GPU Metrics and CO2 Tracking¶

TraceVerde collects real-time GPU metrics for both NVIDIA and AMD GPUs, with optional CO2 emissions and electricity cost tracking.

Installation¶

# NVIDIA GPUs
pip install genai-otel-instrument[gpu]

# AMD GPUs
pip install genai-otel-instrument[amd-gpu]

# Both
pip install genai-otel-instrument[all-gpu]

# CO2 tracking (adds codecarbon)
pip install genai-otel-instrument[co2]

GPU Metrics¶

Per-GPU Metrics¶

Metric	Unit	Description
`gen_ai.gpu.utilization`	%	GPU compute utilization
`gen_ai.gpu.memory.used`	MiB	GPU memory used
`gen_ai.gpu.memory.total`	MiB	Total GPU memory
`gen_ai.gpu.memory.utilization`	%	Memory controller utilization
`gen_ai.gpu.temperature`	Celsius	GPU temperature
`gen_ai.gpu.power`	Watts	Power consumption
`gen_ai.gpu.power.limit`	Watts	Power limit
`gen_ai.gpu.clock.sm`	MHz	SM clock speed
`gen_ai.gpu.clock.memory`	MHz	Memory clock speed
`gen_ai.gpu.fan.speed`	%	Fan speed
`gen_ai.gpu.performance.state`	0-15	P-state (0=P0 highest, 15=P15 lowest)
`gen_ai.gpu.pcie.tx`	KB/s	PCIe TX throughput
`gen_ai.gpu.pcie.rx`	KB/s	PCIe RX throughput
`gen_ai.gpu.throttle.thermal`	0/1	Thermal throttling active
`gen_ai.gpu.throttle.power`	0/1	Power throttling active
`gen_ai.gpu.throttle.hw_slowdown`	0/1	Hardware slowdown active
`gen_ai.gpu.ecc.errors.corrected`	count	ECC corrected errors
`gen_ai.gpu.ecc.errors.uncorrected`	count	ECC uncorrected errors

Aggregate Metrics (Multi-GPU)¶

Metric	Unit	Description
`gen_ai.gpu.aggregate.mean_utilization`	%	Mean utilization across all GPUs
`gen_ai.gpu.aggregate.total_memory_used`	GiB	Total memory used across all GPUs
`gen_ai.gpu.aggregate.total_power`	W	Total power across all GPUs
`gen_ai.gpu.aggregate.max_temperature`	Celsius	Maximum temperature across all GPUs

Configuration¶

Variable	Default	Description
`GENAI_ENABLE_GPU_METRICS`	`true`	Enable GPU metrics collection
`GENAI_GPU_COLLECTION_INTERVAL`	`5`	Collection interval in seconds
`GENAI_POWER_COST_PER_KWH`	`0.12`	Electricity cost in USD per kWh

Common electricity rates: - US average: ~$0.12/kWh - Europe average: ~$0.20/kWh - Industrial/datacenter: ~$0.07/kWh

The collector runs in a background daemon thread and gracefully handles systems without GPUs.

CO2 Emissions Tracking¶

Track the carbon footprint of your GPU workloads.
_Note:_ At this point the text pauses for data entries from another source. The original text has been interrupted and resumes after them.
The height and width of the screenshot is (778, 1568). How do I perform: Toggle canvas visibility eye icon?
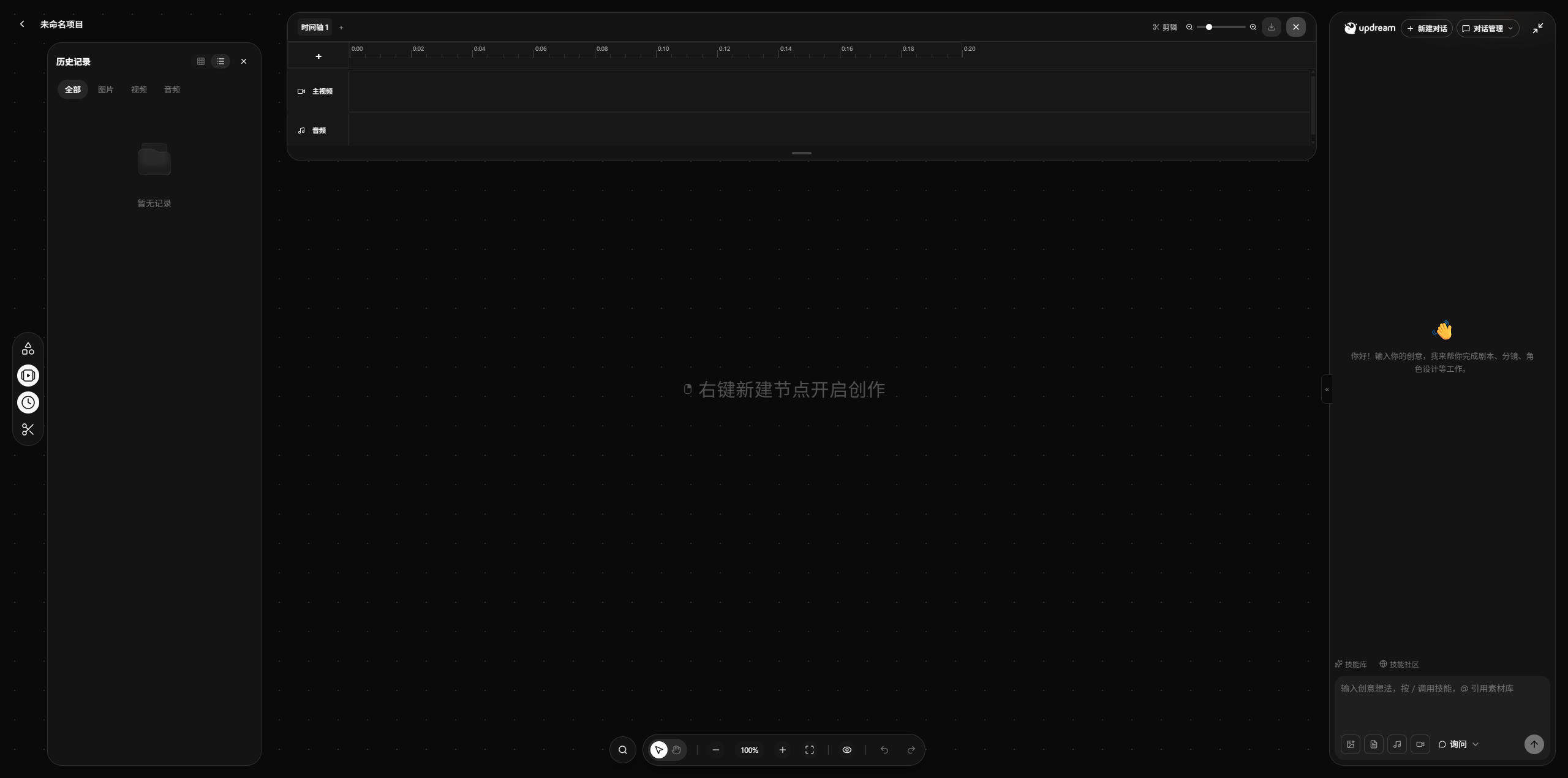[847, 750]
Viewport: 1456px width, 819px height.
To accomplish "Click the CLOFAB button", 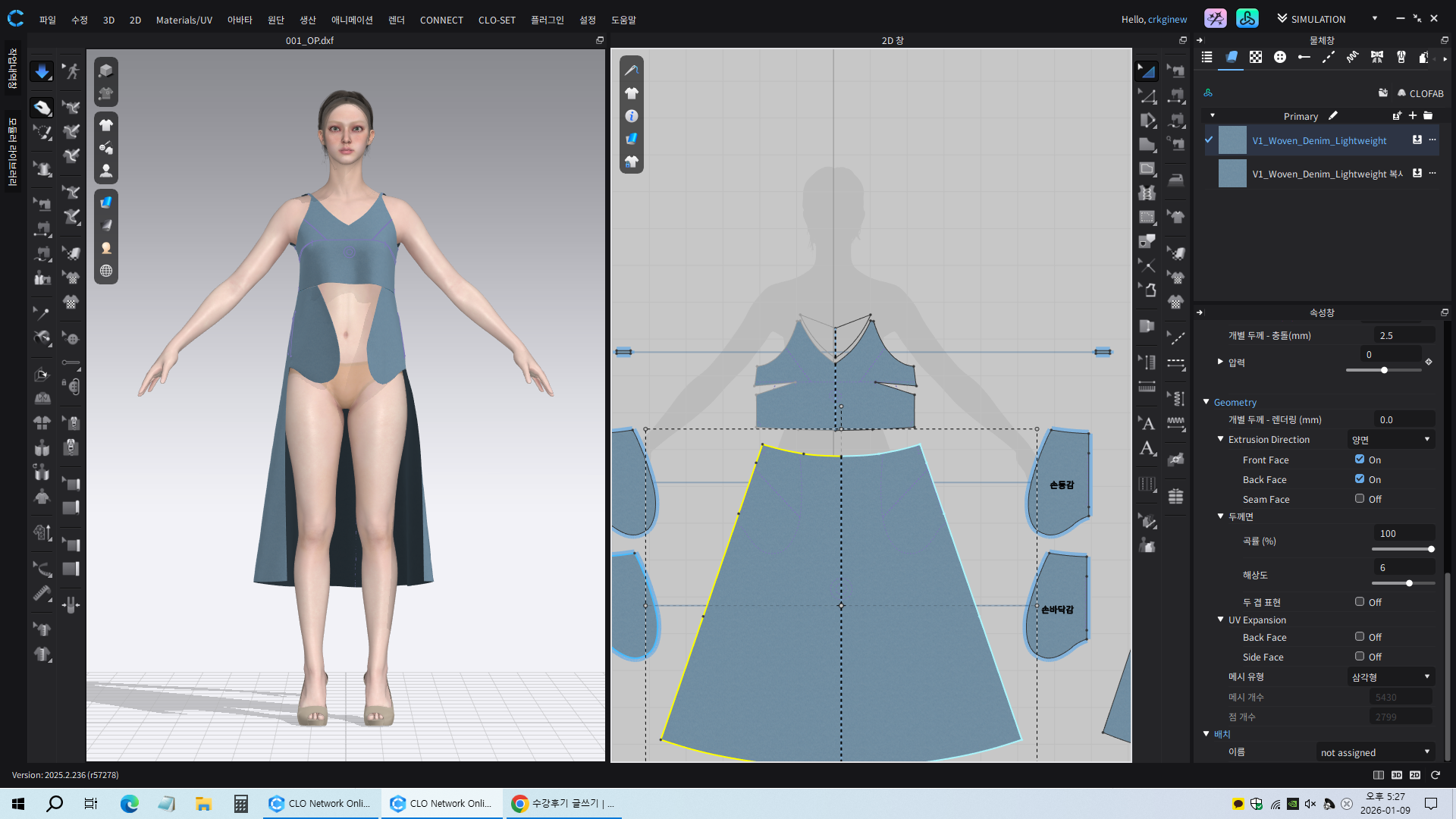I will (x=1420, y=93).
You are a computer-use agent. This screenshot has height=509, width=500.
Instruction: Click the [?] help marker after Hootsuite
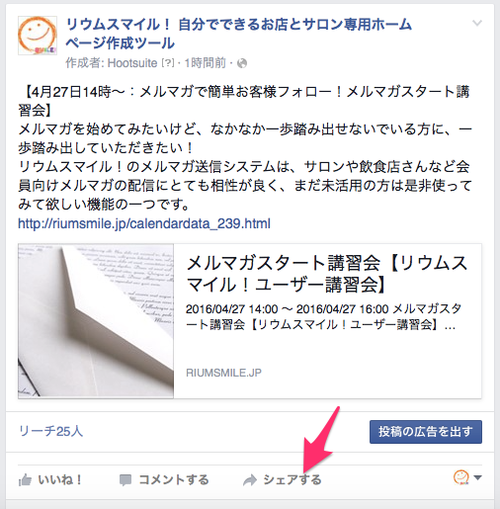[x=168, y=63]
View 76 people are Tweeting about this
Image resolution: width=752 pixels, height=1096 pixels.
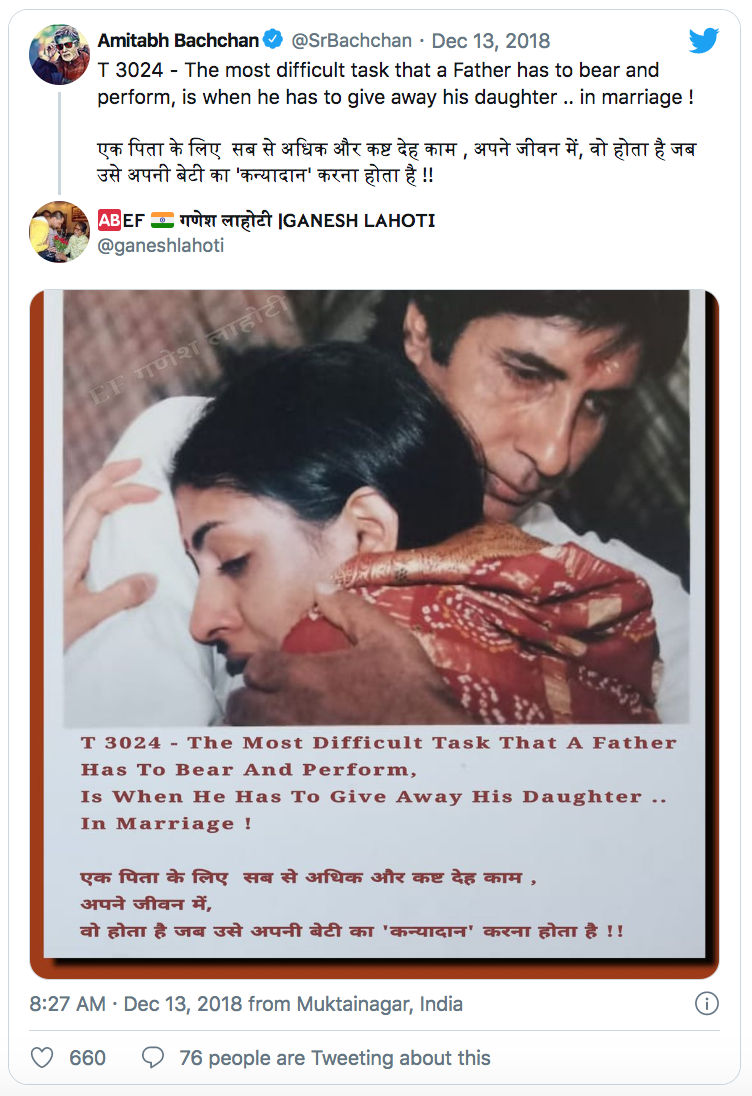coord(335,1058)
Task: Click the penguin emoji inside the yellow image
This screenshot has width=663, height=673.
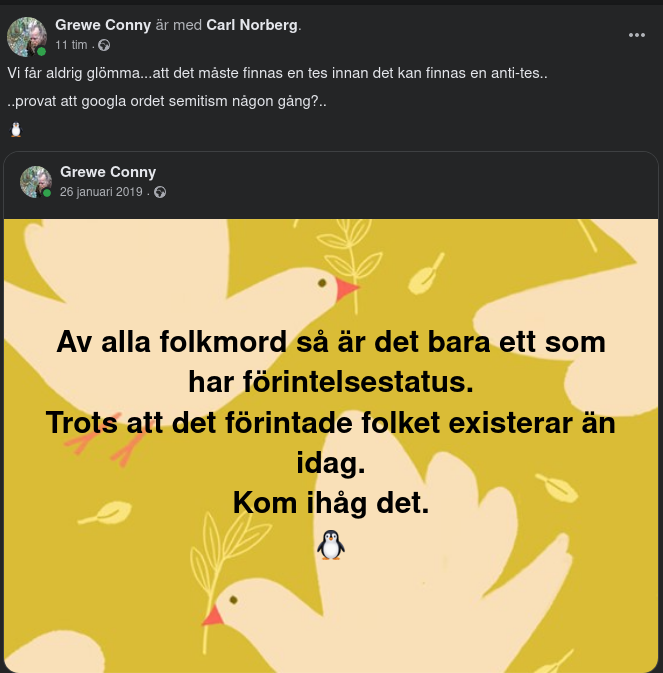Action: point(331,544)
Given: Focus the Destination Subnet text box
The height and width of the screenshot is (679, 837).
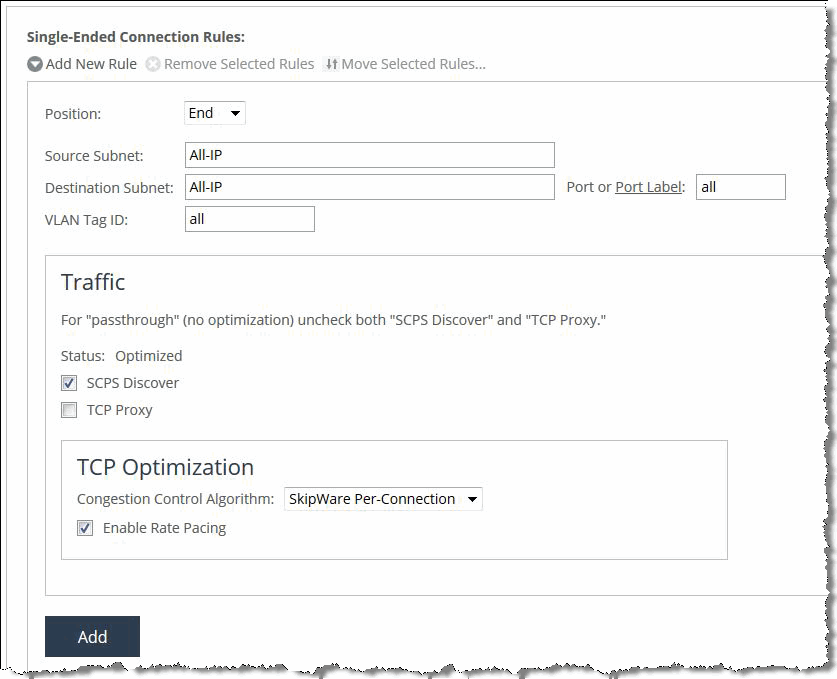Looking at the screenshot, I should [x=369, y=187].
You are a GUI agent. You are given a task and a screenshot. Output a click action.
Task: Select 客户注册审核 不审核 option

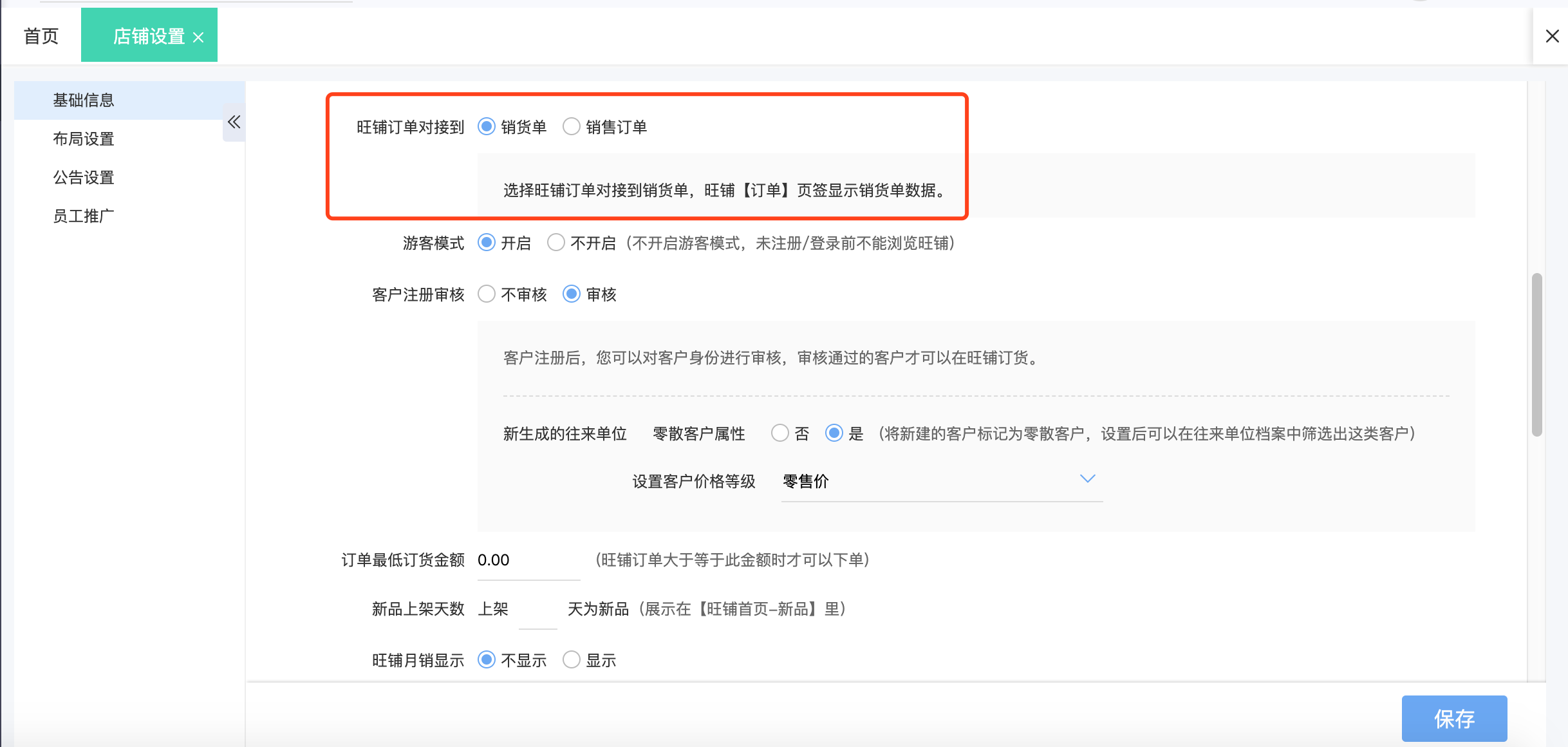pyautogui.click(x=486, y=294)
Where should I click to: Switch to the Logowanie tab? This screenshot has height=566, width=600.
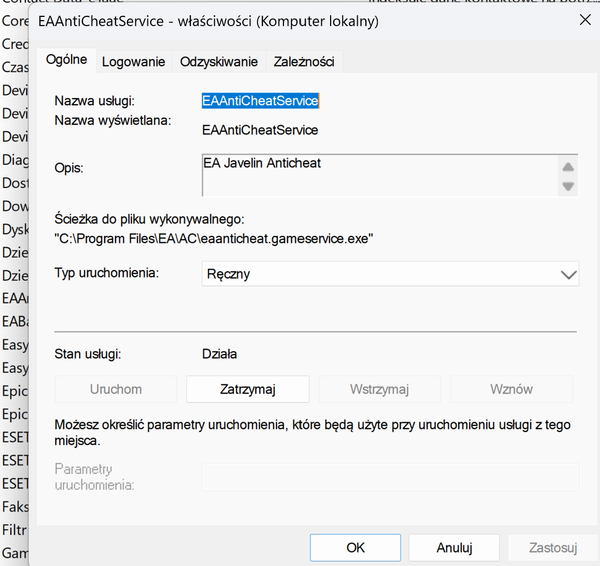coord(133,62)
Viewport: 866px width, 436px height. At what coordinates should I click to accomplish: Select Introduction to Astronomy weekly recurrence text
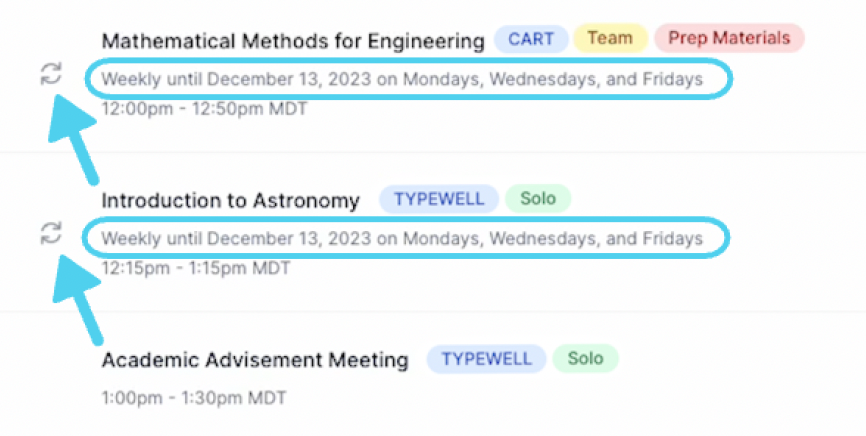click(x=402, y=239)
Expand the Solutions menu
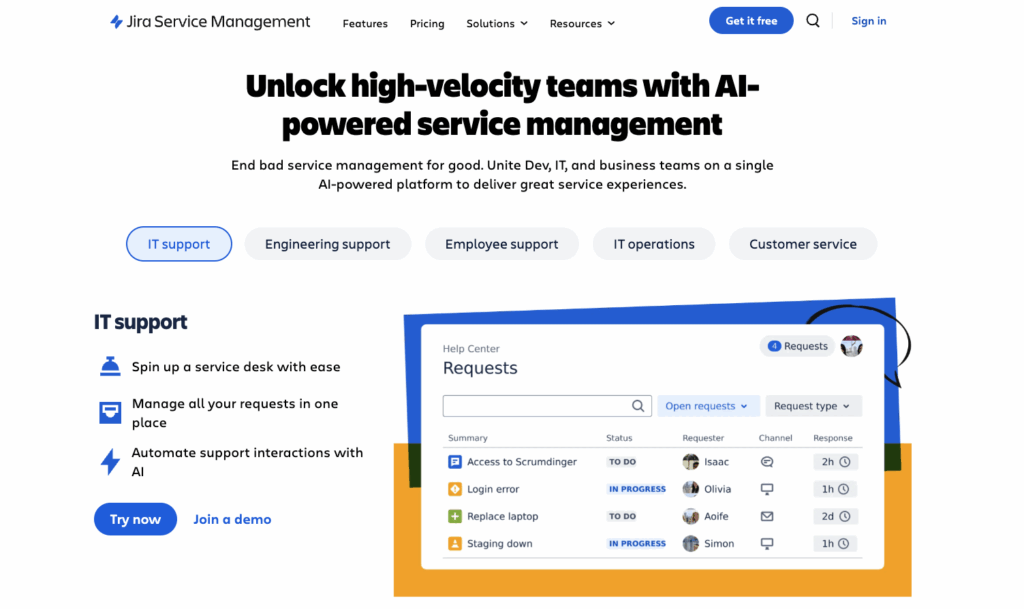 pos(497,23)
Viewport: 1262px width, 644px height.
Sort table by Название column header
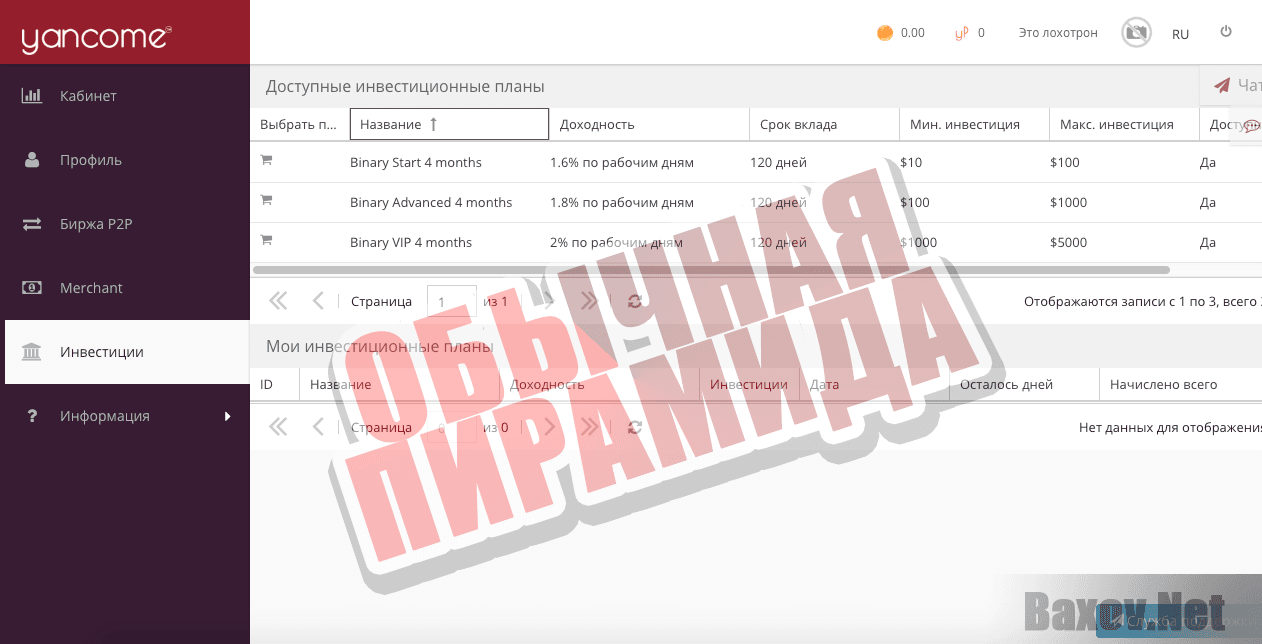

Two calculation modes are available:

Codecarbon Mode (Recommended)¶

Uses codecarbon for automatic region-specific carbon intensity lookup.

pip install genai-otel-instrument[co2]

import genai_otel

genai_otel.instrument(
    enable_co2_tracking=True,
    co2_country_iso_code="USA",    # 3-letter ISO code
    co2_region="california",       # Optional: state/region
)

Or for cloud environments:

genai_otel.instrument(
    enable_co2_tracking=True,
    co2_cloud_provider="aws",
    co2_cloud_region="us-east-1",
)

Manual Mode¶

Use a fixed carbon intensity value without codecarbon:

genai_otel.instrument(
    enable_co2_tracking=True,
    co2_use_manual=True,
    carbon_intensity=56.0,  # gCO2e/kWh (France - mostly nuclear)
)

Reference carbon intensity values (gCO2e/kWh):

Country/Region	gCO2e/kWh	Notes
France	~56	Mostly nuclear
Sweden	~13	Mostly hydro/wind
UK	~233	Mix
Germany	~350	Mix with coal
US average	~420	Varies by state
US (California)	~210	Renewables-heavy
US (West Virginia)	~860	Coal-heavy
China	~555	Coal-heavy
India	~700	Coal-heavy

CO2 Configuration Reference¶

Variable	Default	Description
`GENAI_ENABLE_CO2_TRACKING`	`false`	Enable CO2 tracking
`GENAI_CARBON_INTENSITY`	`475.0`	Manual carbon intensity (gCO2e/kWh)
`GENAI_CO2_USE_MANUAL`	`false`	Force manual mode even with codecarbon
`GENAI_CO2_COUNTRY_ISO_CODE`		ISO 3166-1 alpha-3 code (e.g., `USA`, `GBR`, `DEU`, `IND`)
`GENAI_CO2_REGION`		Region/state (e.g., `california`, `texas`)
`GENAI_CO2_CLOUD_PROVIDER`		Cloud provider: `aws`, `gcp`, `azure`
`GENAI_CO2_CLOUD_REGION`		Cloud region (e.g., `us-east-1`, `europe-west1`)
`GENAI_CO2_OFFLINE_MODE`	`true`	No external API calls (uses local data)
`GENAI_CO2_TRACKING_MODE`	`machine`	`machine` (all processes) or `process` (current only)
`GENAI_CODECARBON_LOG_LEVEL`	`error`	Codecarbon verbosity

CO2 Metrics¶

Metric	Unit	Description
`gen_ai.co2.emissions`	kgCO2e	Cumulative CO2 emissions
`gen_ai.power.consumption`	kWh	Cumulative power consumption
`gen_ai.power.cost`	USD	Cumulative electricity cost (based on `GENAI_POWER_COST_PER_KWH`)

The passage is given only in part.